=== Task instructions ===
Below are the records. Retype exactly the lines between the lines holding "Task: Remove Pacer One Pro from the cart" and "Task: Hide the", inclusive.

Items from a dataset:
▶
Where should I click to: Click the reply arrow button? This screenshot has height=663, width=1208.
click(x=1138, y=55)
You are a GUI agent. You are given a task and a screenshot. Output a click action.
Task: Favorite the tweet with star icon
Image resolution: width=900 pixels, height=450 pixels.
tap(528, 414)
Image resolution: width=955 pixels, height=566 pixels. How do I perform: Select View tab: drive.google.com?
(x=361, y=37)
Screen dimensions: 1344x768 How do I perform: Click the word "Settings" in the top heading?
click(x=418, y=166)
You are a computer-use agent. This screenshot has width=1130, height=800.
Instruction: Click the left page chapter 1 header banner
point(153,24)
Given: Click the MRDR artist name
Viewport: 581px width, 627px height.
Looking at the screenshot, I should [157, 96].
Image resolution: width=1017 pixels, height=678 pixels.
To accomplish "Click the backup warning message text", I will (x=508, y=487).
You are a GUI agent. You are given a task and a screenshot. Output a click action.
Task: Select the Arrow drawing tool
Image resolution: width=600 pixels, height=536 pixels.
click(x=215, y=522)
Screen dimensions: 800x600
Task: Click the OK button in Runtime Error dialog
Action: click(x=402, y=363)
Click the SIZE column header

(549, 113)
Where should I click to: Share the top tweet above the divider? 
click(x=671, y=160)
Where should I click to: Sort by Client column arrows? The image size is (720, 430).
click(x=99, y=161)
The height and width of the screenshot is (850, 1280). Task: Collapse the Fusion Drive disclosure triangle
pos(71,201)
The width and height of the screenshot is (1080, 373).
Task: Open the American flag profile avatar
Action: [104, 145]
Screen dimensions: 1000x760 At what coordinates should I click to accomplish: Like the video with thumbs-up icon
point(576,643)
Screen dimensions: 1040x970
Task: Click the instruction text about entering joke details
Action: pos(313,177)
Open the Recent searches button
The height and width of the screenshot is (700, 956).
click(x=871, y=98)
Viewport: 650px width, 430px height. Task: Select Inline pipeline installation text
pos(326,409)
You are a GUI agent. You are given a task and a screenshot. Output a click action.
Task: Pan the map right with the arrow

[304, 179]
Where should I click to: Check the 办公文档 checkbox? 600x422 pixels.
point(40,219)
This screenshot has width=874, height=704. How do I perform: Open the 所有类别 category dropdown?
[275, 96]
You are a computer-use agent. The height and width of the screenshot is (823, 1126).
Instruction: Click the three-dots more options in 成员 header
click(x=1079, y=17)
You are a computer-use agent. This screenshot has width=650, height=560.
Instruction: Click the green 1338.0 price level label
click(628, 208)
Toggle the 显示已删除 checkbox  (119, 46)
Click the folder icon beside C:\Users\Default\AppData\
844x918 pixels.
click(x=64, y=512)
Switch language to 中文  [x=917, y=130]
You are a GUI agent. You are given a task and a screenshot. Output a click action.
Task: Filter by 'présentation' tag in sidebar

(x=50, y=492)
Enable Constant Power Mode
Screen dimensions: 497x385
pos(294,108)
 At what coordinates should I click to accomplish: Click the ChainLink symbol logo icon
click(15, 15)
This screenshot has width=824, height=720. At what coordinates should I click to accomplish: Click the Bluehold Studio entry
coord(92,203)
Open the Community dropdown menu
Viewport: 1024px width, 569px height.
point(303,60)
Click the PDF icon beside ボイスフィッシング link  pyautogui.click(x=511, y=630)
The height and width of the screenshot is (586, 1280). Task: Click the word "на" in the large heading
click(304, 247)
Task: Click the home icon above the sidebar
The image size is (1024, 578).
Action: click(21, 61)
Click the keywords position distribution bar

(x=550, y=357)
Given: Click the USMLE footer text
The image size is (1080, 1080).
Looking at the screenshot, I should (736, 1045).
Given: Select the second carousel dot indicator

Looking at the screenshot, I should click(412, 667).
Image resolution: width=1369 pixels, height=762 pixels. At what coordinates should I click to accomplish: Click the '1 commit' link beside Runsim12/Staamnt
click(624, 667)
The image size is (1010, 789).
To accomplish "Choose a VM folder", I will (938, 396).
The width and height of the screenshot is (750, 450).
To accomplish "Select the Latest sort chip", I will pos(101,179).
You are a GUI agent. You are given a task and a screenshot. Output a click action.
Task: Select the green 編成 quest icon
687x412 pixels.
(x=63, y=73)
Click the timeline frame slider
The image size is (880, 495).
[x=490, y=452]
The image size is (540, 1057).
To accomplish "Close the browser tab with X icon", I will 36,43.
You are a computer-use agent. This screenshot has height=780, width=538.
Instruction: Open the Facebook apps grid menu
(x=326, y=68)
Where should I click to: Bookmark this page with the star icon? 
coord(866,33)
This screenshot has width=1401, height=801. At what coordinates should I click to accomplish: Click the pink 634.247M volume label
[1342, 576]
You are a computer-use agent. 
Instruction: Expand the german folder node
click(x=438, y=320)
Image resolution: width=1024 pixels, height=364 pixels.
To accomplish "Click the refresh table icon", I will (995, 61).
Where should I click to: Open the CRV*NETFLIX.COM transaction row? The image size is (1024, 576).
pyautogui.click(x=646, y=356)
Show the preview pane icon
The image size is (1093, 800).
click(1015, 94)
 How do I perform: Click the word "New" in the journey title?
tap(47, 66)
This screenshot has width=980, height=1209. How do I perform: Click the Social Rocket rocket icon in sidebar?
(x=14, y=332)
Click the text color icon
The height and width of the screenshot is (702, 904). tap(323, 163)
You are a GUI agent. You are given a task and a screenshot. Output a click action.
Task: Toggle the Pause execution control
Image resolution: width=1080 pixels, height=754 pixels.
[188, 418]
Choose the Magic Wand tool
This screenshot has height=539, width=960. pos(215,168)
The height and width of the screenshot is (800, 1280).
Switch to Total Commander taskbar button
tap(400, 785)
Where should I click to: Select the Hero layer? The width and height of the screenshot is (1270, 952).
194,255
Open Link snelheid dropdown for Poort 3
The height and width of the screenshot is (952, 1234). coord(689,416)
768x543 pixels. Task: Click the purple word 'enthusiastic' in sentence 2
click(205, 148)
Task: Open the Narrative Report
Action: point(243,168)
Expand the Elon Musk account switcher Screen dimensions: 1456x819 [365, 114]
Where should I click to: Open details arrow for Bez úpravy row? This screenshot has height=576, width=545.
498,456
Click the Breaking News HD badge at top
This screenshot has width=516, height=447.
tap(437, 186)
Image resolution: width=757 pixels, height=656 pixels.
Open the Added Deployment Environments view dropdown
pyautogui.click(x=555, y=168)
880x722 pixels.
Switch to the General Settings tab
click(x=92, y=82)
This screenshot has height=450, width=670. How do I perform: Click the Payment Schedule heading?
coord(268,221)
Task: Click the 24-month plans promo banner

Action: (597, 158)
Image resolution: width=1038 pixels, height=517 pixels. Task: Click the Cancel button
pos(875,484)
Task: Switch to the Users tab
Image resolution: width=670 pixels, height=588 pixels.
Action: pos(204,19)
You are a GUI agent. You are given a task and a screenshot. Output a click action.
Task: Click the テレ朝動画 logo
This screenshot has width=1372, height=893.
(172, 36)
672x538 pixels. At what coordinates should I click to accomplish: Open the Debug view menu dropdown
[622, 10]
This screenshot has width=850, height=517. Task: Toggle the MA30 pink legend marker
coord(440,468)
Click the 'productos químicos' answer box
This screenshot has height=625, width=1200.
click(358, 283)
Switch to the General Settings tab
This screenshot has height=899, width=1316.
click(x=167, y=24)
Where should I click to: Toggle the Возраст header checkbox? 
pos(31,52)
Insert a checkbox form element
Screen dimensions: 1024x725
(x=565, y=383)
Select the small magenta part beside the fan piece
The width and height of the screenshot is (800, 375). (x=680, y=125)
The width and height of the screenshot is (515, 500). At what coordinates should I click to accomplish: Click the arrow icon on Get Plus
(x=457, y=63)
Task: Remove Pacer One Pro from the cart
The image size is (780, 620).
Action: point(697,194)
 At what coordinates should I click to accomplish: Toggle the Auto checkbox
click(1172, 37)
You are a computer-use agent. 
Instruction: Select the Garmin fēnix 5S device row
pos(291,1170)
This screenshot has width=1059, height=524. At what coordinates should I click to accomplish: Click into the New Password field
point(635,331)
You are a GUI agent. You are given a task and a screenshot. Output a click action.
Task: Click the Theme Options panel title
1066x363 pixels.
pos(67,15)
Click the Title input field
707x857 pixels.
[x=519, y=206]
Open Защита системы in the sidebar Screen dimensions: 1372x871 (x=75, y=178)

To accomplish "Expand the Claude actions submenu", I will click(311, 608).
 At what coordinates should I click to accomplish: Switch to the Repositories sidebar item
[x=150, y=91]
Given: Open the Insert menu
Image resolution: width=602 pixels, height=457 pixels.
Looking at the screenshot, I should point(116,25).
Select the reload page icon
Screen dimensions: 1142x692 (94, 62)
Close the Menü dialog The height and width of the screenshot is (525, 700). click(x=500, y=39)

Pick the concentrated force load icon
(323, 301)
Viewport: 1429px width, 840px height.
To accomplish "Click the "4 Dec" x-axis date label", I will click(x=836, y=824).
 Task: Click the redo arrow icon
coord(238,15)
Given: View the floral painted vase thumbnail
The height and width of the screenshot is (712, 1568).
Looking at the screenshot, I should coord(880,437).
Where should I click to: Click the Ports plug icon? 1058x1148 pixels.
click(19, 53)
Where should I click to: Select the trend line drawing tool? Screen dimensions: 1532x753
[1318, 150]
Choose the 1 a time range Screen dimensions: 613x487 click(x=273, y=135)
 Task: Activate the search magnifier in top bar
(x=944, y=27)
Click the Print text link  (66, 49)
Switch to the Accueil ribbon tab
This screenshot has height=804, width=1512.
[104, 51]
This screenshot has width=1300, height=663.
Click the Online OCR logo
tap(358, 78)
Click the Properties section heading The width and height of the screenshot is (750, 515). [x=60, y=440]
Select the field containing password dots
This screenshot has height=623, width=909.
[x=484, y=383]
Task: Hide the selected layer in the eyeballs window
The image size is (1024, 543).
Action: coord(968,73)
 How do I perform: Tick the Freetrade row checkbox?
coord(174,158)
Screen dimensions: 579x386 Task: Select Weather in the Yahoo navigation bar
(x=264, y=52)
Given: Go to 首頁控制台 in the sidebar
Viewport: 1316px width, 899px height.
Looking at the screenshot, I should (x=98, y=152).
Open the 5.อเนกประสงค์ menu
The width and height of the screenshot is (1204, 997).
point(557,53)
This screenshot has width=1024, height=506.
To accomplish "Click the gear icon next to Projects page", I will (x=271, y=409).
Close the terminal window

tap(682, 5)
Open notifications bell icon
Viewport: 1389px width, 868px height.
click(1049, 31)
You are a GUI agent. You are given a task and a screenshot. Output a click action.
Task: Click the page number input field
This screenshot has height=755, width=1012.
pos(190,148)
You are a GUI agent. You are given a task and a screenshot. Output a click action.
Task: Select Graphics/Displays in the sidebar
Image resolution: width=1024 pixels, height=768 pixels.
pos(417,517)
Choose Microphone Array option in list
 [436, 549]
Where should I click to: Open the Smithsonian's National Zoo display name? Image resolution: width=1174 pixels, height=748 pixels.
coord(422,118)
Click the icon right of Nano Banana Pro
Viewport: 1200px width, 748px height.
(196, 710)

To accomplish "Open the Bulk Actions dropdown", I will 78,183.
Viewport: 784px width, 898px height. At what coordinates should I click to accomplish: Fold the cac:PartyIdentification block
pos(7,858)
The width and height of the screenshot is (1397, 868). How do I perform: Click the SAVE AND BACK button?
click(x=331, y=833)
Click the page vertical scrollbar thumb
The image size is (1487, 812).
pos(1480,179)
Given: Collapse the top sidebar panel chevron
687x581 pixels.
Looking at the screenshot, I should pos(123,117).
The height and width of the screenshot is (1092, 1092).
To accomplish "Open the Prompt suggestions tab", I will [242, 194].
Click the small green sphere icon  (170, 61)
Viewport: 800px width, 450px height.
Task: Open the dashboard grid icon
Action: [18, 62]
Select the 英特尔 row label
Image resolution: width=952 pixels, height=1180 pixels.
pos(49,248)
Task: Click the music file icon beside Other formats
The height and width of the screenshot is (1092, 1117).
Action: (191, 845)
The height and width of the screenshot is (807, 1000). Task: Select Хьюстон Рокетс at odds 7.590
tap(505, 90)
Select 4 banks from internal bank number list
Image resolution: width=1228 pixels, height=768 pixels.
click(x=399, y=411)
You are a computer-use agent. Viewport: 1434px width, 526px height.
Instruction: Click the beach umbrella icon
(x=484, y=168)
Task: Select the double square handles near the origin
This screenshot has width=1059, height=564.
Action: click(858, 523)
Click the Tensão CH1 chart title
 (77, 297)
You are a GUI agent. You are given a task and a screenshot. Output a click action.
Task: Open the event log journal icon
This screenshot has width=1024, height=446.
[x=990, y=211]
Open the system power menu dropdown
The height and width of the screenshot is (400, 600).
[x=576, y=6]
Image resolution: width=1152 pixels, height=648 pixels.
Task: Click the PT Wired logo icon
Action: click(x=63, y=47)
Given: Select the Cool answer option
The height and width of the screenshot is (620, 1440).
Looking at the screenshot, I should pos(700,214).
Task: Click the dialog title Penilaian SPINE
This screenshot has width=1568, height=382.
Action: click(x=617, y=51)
◀
=== Response to the exercise ===
Task: Remove Pacer One Pro from the cart
The image size is (780, 620).
Action: point(697,194)
 At what coordinates should I click to accomplish: Toggle the Auto checkbox
click(1172, 37)
You are a computer-use agent. 
Instruction: Select the Garmin fēnix 5S device row
pos(291,1170)
This screenshot has width=1059, height=524. At what coordinates should I click to accomplish: Click into the New Password field
point(635,331)
You are a GUI agent. You are given a task and a screenshot. Output a click action.
Task: Click the Theme Options panel title
1066x363 pixels.
pos(67,15)
Click the Title input field
707x857 pixels.
[x=519, y=206]
Open Защита системы in the sidebar Screen dimensions: 1372x871 (x=75, y=178)

To accomplish "Expand the Claude actions submenu", I will click(311, 608).
 At what coordinates should I click to accomplish: Switch to the Repositories sidebar item
[x=150, y=91]
Given: Open the Insert menu
Image resolution: width=602 pixels, height=457 pixels.
Looking at the screenshot, I should point(116,25).
Select the reload page icon
Screen dimensions: 1142x692 (94, 62)
Close the Menü dialog The height and width of the screenshot is (525, 700). click(x=500, y=39)

Pick the concentrated force load icon
(323, 301)
Viewport: 1429px width, 840px height.
To accomplish "Click the "4 Dec" x-axis date label", I will click(x=836, y=824).
 Task: Click the redo arrow icon
coord(238,15)
Given: View the floral painted vase thumbnail
The height and width of the screenshot is (712, 1568).
Looking at the screenshot, I should coord(880,437).
Where should I click to: Click the Ports plug icon? 1058x1148 pixels.
click(19, 53)
Where should I click to: Select the trend line drawing tool? Screen dimensions: 1532x753
[1318, 150]
Choose the 1 a time range Screen dimensions: 613x487 click(x=273, y=135)
 Task: Activate the search magnifier in top bar
(x=944, y=27)
Click the Print text link  (66, 49)
Switch to the Accueil ribbon tab
This screenshot has height=804, width=1512.
[104, 51]
This screenshot has width=1300, height=663.
Click the Online OCR logo
tap(358, 78)
Click the Properties section heading The width and height of the screenshot is (750, 515). [x=60, y=440]
Select the field containing password dots
This screenshot has height=623, width=909.
[x=484, y=383]
Task: Hide the selected layer in the eyeballs window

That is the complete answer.